The State College of Agriculture and Mechanic Arts is what is known as a “Federal Land Grant College.” The record shows that during the past year nearly $300,000 was received from the United States in aid of this college. These annuities were paid in pursuance of what is known as the “Morrill Act,” originally passed by the United States Congress in 1862 (12 Stat. 503 [7 USCA § 301 et seq.]), and subsequently amended to enlarge its scope. By the terms of this legislation certain public lands were set apart to endow and aid at least one college in each state. Other supplemental acts have been passed by the United States Congress to carry out the policy declared and established by the “Morrill Act.” Space will not permit a review of all of these acts, although 3 review of the same is both interesting and illuminating. In order to obtain the benefits of the “Morrill Act” and subsequent federal aid legislation, it was necessary for this state through its Legislature, by appropriate legislation, to accept such grants; and in so doing the state bound itself legally and morally to carry out the purposes for which the grants and annuities were extended.

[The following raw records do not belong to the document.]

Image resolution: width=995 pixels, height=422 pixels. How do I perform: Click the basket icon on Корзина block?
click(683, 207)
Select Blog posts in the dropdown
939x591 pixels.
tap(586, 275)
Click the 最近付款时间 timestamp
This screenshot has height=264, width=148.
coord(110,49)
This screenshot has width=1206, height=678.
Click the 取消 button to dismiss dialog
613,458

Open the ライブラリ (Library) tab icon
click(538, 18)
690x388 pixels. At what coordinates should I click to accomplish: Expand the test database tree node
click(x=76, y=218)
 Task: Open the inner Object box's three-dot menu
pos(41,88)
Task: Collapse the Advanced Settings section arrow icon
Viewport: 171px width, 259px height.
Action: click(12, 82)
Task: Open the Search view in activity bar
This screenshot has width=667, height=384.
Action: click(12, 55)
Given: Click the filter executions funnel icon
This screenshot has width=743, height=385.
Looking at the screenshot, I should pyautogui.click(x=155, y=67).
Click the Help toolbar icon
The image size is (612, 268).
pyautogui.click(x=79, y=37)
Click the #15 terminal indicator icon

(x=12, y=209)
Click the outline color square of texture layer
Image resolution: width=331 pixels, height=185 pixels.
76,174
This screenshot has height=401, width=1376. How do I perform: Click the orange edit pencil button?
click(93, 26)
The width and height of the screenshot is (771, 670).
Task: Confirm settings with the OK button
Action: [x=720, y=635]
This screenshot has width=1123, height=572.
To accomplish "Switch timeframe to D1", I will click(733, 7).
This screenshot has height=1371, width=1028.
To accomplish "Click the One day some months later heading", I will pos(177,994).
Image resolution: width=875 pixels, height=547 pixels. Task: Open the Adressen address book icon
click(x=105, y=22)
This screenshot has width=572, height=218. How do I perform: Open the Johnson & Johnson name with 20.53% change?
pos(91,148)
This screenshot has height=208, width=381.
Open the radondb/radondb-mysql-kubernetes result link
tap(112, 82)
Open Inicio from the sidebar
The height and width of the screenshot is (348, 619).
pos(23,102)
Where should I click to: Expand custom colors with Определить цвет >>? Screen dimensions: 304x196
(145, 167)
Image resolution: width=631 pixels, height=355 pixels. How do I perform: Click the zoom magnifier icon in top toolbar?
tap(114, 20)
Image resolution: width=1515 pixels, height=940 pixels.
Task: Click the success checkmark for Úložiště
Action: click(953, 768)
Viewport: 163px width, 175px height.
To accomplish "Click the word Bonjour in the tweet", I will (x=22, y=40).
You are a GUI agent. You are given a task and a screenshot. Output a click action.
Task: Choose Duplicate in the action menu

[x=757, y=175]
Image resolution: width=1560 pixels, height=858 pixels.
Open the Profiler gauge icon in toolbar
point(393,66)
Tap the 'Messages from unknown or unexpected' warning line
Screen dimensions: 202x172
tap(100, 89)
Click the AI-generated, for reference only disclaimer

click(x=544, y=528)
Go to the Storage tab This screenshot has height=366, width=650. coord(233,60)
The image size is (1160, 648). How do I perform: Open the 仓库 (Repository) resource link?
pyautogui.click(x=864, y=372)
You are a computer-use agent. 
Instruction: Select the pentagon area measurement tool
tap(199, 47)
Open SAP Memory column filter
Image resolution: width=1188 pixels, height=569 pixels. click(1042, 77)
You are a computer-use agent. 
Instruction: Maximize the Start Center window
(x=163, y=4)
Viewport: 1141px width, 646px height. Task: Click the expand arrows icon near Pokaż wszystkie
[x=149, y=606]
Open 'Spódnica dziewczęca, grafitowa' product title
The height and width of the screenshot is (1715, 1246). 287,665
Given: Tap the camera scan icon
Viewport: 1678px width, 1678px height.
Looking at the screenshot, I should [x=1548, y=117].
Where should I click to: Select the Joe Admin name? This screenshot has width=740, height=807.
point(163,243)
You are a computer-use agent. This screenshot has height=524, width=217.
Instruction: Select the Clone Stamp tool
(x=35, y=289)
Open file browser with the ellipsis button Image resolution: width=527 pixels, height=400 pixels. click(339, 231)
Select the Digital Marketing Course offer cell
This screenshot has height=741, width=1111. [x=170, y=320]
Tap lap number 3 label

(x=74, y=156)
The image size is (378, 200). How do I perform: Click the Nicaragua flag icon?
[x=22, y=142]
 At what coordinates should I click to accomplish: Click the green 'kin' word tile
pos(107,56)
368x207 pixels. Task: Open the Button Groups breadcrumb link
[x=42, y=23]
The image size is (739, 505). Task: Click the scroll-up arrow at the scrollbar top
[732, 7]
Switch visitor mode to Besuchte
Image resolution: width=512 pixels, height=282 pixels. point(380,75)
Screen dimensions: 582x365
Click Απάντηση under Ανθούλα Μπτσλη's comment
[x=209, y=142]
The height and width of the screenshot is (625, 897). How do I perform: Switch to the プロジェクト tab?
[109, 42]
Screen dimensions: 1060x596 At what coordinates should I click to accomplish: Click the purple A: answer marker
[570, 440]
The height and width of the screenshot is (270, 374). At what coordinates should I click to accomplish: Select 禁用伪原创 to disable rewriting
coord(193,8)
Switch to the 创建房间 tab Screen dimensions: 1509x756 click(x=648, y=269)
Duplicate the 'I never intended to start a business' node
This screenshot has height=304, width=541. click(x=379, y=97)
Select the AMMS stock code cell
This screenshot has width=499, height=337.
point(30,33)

The purpose of the “Morrill Act” is indicated by section 4 (as amended April 13, 1926, 44 Stat. 247 [7 USCA § 304]), which after providing for a perpetual trust fund, states: “ * * * And the interest of which shall be inviolably appropriated, by each State which may take and claim the benefit of sections 301 to 308, inclusive, of this chapter, to the endowment, support, and maintenance of at least one college where the leading object shall be without excluding other scientific and classical studies, and including military tactics, to teach such branches of learning as are related to agriculture and the mechanic arts, in such manner as the legislatures of the States may respectively prescribe, in order to promote the liberal and practical education of the industrial classes in the several pursuits and professions in life.”

Numerous public and semipublic documents as well as theses by eminent educators have been submitted in this case bearing upon the purpose of federal land grant colleges. To review the same would unduly extend this opinion. We believe the general purpose is aptly and laconically stated in the foregoing statute in the clause: “To promote the liberal and practical education of the industrial classes in the several pursuits and professions in life.” This clause is vast and comprehensive in its meaning. Under modL ern conditions, almost every branch of learning involves some pursuit or profession in life.

We conclude that, under the statute declaring the purpose of the State College of Agriculture and Mechanic Arts, construed in connection with the federal statutes pertaining to federal land grant colleges, and in view of modern conditions, and the mechanics of-our system of higher education, the regents have not exceeded the prohibition of the statute in continuing the courses complained of at the State College. Within the purposes of the statute their discretion is “vast and subject to little, if any, control.”

To what extent the state is justified in spending public money, gathered from general taxation, for the support of institutions of higher learning under existing economic conditions, is the problem of the people to be solved by the Legislature within constitutional limits. It is a matter that presents no judicial question. Certain it is that, so long as we maintain a system of higher education consisting of three distinct units located at widely separated points in the state, some duplication of study courses is inevitable if our young people are to receive liberal and practical education in the “several pursuits and professions in life.” Unless our institutions of higher learning are made to serve a practical purpose, we may expect our young people to seek their education at the institutions of other states where a complete course may be obtained upon one campus within a specific term of years.

The application for a restraining writ will be denied. ■

No costs will be taxed.

All the Judges concur.

BABCOCK and BECK, Circuit Judges, sitting for RUDOLPH, P. J., and ROBERTS, J., disqualified.